“Fifty deaths have been reported in different rain-related incidents all over Pakistan since the start of the monsoon on June 25,” a national disaster management official said on Friday, adding that 87 people were injured during the same period.
The majority of the deaths were in the eastern province of Punjab, and were mainly due to electrocution and building collapses, official data showed.
The Associated Press news agency, citing local authorities, said the death toll stood at 55.
In the northwestern province of Khyber Pakhtunkhwa, the bodies of eight children – aged between 12 and 15 – were recovered from a landslide in the Shangla district on Thursday, according to emergency service Rescue 1122’s spokesman Bilal Ahmed Faizi.
He said rescuers were still searching for other children trapped in the debris.
Nearly 15 of them had set up a cricket pitch close to a sand rock when it collapsed after a spell of rain and buried them, district emergency unit officer Sanaullah Khan told the Reuters news agency.
Local rescue teams, later joined by the Pakistani army, pulled out eight bodies after hours of effort, he said. One of the remaining children was critically injured while the rest were unharmed.
Lahore, Pakistan’s second-largest city in the Punjab province, witnessed a record-breaking downpour on Wednesday, turning streets into rivers and leaving almost 35 percent of its residents without electricity and water.

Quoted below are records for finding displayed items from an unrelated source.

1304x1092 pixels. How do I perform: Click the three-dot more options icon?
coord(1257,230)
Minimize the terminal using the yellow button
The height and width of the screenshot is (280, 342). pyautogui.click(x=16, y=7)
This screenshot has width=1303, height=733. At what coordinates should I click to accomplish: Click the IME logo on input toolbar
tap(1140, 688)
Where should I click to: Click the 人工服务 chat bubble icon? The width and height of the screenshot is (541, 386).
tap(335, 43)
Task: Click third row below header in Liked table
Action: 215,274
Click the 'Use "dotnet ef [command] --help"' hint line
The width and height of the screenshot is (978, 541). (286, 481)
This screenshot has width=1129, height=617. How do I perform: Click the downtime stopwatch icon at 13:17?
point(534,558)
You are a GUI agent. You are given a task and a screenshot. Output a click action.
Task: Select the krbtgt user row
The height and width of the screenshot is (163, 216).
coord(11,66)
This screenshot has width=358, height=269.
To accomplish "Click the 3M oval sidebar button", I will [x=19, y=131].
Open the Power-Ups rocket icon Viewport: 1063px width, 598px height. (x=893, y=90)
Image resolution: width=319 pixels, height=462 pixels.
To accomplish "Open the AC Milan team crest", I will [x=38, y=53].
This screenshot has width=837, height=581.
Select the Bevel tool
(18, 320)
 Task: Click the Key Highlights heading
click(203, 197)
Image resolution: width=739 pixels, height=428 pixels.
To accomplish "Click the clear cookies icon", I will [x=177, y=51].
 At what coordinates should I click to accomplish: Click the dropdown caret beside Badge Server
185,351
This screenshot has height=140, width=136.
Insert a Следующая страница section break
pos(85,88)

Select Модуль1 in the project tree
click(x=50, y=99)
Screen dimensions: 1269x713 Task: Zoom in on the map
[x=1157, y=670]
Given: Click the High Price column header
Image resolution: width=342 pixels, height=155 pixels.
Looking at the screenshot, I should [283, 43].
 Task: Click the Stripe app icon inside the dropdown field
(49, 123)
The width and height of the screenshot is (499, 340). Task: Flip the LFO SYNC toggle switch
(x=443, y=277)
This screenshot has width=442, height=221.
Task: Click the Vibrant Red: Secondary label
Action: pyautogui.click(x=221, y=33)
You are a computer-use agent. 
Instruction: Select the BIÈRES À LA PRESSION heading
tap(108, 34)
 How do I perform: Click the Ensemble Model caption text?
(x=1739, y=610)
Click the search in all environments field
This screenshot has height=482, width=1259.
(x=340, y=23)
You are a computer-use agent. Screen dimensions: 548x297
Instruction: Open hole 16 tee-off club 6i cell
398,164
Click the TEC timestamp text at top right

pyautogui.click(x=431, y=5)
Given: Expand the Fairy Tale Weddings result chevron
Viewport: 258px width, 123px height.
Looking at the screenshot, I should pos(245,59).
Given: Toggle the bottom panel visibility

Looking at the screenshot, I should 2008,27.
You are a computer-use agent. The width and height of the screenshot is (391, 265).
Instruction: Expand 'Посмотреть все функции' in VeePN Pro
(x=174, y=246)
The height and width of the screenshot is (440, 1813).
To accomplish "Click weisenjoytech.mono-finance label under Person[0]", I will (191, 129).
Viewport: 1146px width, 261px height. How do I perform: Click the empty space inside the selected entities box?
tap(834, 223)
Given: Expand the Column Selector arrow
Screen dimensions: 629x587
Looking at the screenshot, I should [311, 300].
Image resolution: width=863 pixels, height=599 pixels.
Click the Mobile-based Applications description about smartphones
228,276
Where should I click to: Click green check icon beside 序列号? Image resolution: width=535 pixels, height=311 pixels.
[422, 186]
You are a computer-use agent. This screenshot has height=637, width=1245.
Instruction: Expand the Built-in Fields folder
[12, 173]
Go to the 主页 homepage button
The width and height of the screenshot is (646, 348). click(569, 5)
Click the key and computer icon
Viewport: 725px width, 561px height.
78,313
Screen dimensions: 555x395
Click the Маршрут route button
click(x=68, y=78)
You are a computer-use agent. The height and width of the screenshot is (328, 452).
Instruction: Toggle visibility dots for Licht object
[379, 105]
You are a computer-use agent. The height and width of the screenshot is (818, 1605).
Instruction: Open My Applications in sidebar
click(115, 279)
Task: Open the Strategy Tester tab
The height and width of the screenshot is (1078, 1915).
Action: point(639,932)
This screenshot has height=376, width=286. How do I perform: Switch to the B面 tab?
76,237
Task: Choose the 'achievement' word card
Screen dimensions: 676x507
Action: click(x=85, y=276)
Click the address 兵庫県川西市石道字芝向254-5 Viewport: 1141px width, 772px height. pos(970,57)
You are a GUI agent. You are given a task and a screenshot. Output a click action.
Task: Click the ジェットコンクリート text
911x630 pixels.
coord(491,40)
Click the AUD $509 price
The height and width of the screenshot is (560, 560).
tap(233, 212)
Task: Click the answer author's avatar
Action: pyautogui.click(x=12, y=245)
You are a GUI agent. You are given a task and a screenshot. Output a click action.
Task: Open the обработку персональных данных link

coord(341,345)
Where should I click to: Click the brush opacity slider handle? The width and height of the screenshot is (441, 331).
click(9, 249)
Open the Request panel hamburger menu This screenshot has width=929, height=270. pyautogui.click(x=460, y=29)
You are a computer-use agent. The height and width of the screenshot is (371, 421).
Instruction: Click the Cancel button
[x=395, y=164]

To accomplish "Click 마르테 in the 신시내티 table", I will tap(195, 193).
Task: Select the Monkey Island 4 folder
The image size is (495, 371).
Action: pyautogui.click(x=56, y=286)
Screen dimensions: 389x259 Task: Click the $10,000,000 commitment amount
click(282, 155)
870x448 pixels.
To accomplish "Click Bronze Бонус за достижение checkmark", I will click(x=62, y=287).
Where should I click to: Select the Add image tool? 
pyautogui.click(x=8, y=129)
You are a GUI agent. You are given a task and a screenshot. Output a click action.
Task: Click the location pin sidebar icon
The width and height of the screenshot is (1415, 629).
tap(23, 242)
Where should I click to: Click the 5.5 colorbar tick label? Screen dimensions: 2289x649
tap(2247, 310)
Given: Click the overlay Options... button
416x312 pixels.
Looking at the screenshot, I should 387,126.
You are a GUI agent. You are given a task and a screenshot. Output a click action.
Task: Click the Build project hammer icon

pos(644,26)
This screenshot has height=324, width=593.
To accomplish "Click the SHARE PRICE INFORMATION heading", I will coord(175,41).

Since Wednesday, 19 people have died in the city due to collapsing roofs and electrocution, officials said. Pakistan’s weather forecast agency warned of more rain in the coming days and warned of potential flooding in the catchment areas of Punjab’s major rivers, Jhelum and Chenab.
Heavy rains were also reported from other areas of the province as the rivers overflowed, prompting the authorities to be on high alert for fear of flash floods. Punjab’s disaster management authority said on Friday it was working to relocate people living along the waterways.
The rains have returned to Pakistan a year after the climate-induced downpour swelled rivers and inundated one-third of the country, killing more than 1,700 people.
The unprecedented floods also caused $30bn in damages in the cash-strapped South Asian nation.